When the boat travels downstream, the current helps the boat, making it travel faster.
The distance the boat traveled downstream is 240 miles.
The time it took to travel downstream is 20 hours.
To find the speed, we divide the distance by the time:
Downstream Speed = $$240 \text{ miles} \div 20 \text{ hours}$$
$$240 \div 20 = 12$$
So, the speed of the boat downstream is 12 miles per hour. This speed is the sum of the boat's speed in still water and the current's speed.
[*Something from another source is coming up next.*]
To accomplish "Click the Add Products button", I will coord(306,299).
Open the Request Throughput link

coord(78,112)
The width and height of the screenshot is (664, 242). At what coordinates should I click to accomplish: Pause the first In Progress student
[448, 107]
**step3** Calculating the speed of the boat upstream

When the boat travels upstream, the current works against the boat, making it travel slower.
The distance the boat traveled upstream is 240 miles.
The time it took to travel upstream is 60 hours.
To find the speed, we divide the distance by the time:
Upstream Speed = $$240 \text{ miles} \div 60 \text{ hours}$$
$$240 \div 60 = 4$$
So, the speed of the boat upstream is 4 miles per hour. This speed is the boat's speed in still water minus the current's speed.
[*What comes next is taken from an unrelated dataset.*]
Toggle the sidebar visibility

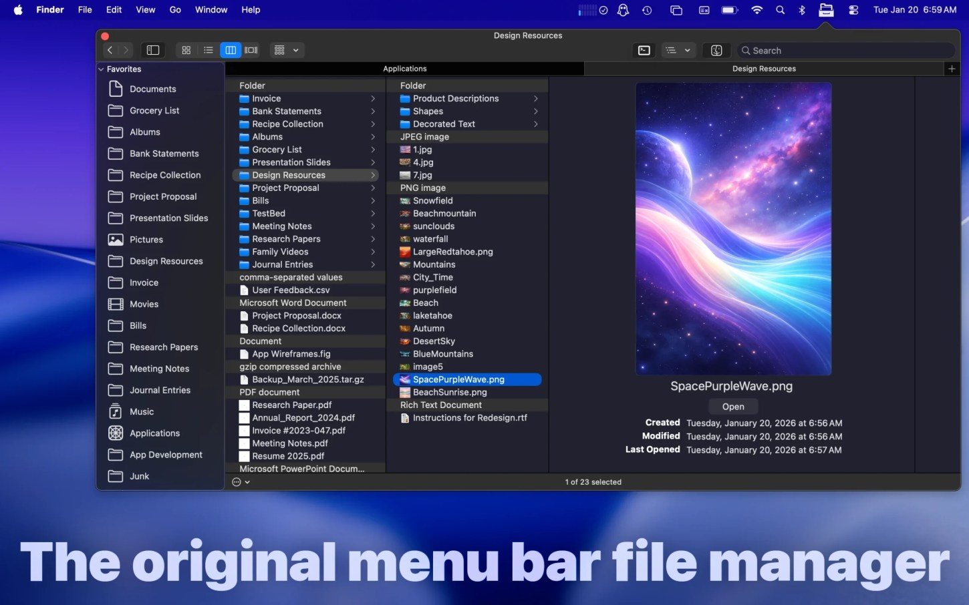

**step4** Finding the speed of the boat in still water

We know two important relationships:
1. (Speed of boat in still water) + (Speed of current) = 12 miles per hour (This is the downstream speed)
2. (Speed of boat in still water) - (Speed of current) = 4 miles per hour (This is the upstream speed)
If we combine these two relationships by adding the downstream speed and the upstream speed, the speed of the current will cancel out:
(Speed of boat in still water + Speed of current) + (Speed of boat in still water - Speed of current) = 12 + 4
This simplifies to:
2 times (Speed of boat in still water) = 16 miles per hour
To find the speed of the boat in still water, we divide 16 by 2:
Speed of boat in still water = $$16 \div 2$$
Speed of boat in still water = 8 miles per hour.

**step5** Finding the speed of the current

Now that we know the speed of the boat in still water, we can use one of our initial relationships to find the speed of the current. Let's use the downstream speed relationship:
(Speed of boat in still water) + (Speed of current) = 12 miles per hour
We found that the Speed of boat in still water is 8 miles per hour. So, we can write:
8 miles per hour + Speed of current = 12 miles per hour
To find the speed of the current, we subtract 8 from 12:
Speed of current = $$12 - 8$$
Speed of current = 4 miles per hour.